WHAT NEEDS TO BE DONE
Retype exactly the lines below, beginning with the first and ending with the line where "Turn on the" appears.

SOURCE DATA
--- START ---
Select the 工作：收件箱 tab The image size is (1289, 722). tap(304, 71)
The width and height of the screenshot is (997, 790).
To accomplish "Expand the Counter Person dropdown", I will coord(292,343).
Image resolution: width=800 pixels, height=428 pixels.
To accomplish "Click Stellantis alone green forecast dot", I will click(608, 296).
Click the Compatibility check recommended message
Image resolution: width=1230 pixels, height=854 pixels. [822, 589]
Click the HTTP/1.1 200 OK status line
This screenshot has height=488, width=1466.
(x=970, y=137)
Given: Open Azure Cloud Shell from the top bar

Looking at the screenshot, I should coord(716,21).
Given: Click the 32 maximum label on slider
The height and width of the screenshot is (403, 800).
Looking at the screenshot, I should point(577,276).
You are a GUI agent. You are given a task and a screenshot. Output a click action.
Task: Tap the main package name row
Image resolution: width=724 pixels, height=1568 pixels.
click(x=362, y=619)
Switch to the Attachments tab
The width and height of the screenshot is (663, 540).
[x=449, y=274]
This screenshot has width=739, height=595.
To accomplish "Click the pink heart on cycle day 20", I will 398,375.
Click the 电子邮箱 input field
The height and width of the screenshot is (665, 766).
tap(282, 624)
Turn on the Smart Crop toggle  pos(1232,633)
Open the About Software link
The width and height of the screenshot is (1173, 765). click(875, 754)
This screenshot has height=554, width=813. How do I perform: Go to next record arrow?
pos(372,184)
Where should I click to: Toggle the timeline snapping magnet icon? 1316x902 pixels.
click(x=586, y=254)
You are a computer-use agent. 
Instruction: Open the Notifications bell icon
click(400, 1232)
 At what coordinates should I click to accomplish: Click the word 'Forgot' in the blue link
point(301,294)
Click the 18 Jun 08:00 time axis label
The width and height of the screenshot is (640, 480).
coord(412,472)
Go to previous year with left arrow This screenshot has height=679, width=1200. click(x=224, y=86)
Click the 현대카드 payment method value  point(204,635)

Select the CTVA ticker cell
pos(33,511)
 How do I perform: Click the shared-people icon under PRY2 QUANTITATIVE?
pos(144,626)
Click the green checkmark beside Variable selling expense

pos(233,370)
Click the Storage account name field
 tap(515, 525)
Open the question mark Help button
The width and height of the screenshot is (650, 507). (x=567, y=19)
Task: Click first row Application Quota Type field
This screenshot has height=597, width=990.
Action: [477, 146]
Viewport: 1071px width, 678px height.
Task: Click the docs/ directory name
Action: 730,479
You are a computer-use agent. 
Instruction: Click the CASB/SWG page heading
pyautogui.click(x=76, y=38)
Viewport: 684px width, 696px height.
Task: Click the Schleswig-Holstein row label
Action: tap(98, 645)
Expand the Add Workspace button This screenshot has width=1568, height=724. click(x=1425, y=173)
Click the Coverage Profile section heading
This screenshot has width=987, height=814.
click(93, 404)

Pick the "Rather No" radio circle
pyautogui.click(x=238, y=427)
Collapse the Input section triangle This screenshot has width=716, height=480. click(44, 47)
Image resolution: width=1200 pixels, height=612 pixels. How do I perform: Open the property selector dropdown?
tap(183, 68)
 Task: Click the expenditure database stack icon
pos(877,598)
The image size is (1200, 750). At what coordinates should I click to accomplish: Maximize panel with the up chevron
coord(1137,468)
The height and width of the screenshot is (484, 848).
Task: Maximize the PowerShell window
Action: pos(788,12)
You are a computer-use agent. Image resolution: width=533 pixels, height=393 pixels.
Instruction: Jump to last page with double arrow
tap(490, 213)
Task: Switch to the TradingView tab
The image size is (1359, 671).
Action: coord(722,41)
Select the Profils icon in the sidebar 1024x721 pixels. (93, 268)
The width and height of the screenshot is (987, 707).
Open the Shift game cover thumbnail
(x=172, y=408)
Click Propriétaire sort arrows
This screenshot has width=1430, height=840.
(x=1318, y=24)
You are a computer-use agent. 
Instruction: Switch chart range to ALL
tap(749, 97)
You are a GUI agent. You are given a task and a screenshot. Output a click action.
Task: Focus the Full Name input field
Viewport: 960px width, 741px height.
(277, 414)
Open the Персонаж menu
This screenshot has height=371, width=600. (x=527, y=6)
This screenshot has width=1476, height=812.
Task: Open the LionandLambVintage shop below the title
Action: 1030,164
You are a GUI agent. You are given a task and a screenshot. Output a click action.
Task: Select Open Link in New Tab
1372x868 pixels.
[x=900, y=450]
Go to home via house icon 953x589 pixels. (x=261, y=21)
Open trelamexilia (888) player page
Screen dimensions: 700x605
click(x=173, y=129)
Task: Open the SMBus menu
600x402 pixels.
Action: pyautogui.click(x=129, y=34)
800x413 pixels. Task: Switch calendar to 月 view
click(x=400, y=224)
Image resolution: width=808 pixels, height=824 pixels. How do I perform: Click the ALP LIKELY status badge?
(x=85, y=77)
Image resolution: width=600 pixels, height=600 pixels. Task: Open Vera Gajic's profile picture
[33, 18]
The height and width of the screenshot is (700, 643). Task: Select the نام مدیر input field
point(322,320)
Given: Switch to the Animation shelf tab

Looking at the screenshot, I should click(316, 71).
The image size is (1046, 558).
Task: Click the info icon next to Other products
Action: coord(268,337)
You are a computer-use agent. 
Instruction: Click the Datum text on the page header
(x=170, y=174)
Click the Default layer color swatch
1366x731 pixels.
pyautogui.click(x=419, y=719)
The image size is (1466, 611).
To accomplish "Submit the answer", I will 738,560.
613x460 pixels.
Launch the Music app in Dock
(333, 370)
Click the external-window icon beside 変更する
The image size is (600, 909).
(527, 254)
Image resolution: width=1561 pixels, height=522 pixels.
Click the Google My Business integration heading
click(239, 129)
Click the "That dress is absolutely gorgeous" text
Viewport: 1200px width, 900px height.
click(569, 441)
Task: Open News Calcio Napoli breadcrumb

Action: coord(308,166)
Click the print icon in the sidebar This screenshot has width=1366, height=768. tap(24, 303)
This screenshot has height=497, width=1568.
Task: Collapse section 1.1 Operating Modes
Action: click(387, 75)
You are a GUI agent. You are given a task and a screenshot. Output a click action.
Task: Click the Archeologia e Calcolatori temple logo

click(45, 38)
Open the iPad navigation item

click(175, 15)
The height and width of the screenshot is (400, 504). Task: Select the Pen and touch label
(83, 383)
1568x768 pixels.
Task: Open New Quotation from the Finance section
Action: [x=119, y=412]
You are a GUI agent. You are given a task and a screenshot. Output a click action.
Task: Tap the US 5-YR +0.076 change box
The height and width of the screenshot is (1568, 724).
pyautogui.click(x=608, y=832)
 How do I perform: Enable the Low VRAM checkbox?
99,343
--- END ---
WRITTEN RESPONSE
Select the 工作：收件箱 tab The image size is (1289, 722). tap(304, 71)
The width and height of the screenshot is (997, 790).
To accomplish "Expand the Counter Person dropdown", I will coord(292,343).
Image resolution: width=800 pixels, height=428 pixels.
To accomplish "Click Stellantis alone green forecast dot", I will click(608, 296).
Click the Compatibility check recommended message
Image resolution: width=1230 pixels, height=854 pixels. [822, 589]
Click the HTTP/1.1 200 OK status line
This screenshot has height=488, width=1466.
(x=970, y=137)
Given: Open Azure Cloud Shell from the top bar

Looking at the screenshot, I should coord(716,21).
Given: Click the 32 maximum label on slider
The height and width of the screenshot is (403, 800).
Looking at the screenshot, I should point(577,276).
You are a GUI agent. You are given a task and a screenshot. Output a click action.
Task: Tap the main package name row
Image resolution: width=724 pixels, height=1568 pixels.
click(x=362, y=619)
Switch to the Attachments tab
The width and height of the screenshot is (663, 540).
[x=449, y=274]
This screenshot has width=739, height=595.
To accomplish "Click the pink heart on cycle day 20", I will 398,375.
Click the 电子邮箱 input field
The height and width of the screenshot is (665, 766).
tap(282, 624)
Turn on the Smart Crop toggle  pos(1232,633)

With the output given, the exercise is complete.